The Early Intermediates Revealed: the Structural Characterization of Huntingtin Exon‐1

An important question in the amyloid field is how to relate the fibril aggregation pathway to the origin of the disease. In Huntington's disease – a neurodegenerative disorder linked to mutant‐huntingtin‐exon1 aggregates – addressing the issue is crucial, as no definitive evidence exist that small mhtt‐exon1 oligomers are the neuronal toxic species rather than the mature fibrils. To unravel the mhtt‐exon1 aggregation pathway we performed time‐resolved small angle neutron scattering (TR‐SANS) with ab ‐initio reconstruction approaches.
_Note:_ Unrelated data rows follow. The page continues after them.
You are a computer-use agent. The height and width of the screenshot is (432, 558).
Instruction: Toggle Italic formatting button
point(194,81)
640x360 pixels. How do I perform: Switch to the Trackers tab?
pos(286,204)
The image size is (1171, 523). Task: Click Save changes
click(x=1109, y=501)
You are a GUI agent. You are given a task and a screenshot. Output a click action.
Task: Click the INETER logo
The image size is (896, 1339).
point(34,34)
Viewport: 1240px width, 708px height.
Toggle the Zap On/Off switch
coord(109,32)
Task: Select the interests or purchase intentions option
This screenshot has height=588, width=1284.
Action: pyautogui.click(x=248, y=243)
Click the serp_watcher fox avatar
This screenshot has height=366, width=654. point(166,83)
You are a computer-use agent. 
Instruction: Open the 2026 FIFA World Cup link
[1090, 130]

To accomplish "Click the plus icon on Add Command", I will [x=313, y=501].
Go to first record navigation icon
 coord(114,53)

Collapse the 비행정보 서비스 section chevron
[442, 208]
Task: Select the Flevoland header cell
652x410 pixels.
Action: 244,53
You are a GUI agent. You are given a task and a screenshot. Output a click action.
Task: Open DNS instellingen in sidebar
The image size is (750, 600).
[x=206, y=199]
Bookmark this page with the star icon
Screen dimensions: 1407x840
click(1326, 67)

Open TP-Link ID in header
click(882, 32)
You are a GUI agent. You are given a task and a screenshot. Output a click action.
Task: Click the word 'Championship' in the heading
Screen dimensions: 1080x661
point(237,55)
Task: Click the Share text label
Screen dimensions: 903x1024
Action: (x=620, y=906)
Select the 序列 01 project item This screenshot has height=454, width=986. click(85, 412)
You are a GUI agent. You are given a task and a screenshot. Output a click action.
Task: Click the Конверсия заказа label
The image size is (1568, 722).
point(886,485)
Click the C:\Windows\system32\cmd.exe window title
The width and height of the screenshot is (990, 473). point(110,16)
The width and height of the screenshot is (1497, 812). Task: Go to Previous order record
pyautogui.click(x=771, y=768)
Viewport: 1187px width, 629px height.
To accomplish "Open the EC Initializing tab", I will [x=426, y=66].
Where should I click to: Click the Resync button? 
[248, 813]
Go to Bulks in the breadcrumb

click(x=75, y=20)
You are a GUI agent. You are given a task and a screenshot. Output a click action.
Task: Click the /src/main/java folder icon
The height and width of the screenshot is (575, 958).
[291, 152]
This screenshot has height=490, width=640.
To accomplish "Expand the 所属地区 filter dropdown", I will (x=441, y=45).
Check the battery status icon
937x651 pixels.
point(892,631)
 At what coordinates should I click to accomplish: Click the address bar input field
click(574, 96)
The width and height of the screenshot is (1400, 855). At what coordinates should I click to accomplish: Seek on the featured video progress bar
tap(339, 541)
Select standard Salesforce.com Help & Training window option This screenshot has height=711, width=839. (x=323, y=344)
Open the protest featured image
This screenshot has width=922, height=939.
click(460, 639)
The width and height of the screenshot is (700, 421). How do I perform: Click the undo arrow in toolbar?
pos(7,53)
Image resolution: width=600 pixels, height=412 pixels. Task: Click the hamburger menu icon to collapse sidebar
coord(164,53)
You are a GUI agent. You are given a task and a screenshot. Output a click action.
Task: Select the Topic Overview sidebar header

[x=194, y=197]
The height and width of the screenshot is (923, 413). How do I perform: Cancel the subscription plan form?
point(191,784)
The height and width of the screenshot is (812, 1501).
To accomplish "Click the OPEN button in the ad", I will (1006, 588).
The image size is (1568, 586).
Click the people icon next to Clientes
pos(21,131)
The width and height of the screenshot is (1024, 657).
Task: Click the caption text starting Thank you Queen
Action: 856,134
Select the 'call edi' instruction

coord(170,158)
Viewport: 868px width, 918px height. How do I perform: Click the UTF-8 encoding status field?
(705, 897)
We found that pathological mhtt‐exon1 shows faster rate of aggregation, and that the structural variations of its growing intermediates are different from normal htt‐exon1 intermediates. These methods allowed us also to draw the 3‐D structures of the earliest species formed at the initial stages of aggregation. In addition, since the mass‐per length of the pathological fibrils is 4 times lower, we could determine quantitatively the differences in the internal structures of the mature aggregates. Put together, these results not only provide the first steps toward the characterization of mhtt‐exon1 aggregation pathway but also demonstrate that SANS is an essential tool for identification of various intermediates associated with amyloid and neurodegenerative diseases. NIH grant 1R21NS056325‐01A1 and the Clifford Shull Fellowship Program (ORNL) supported this research.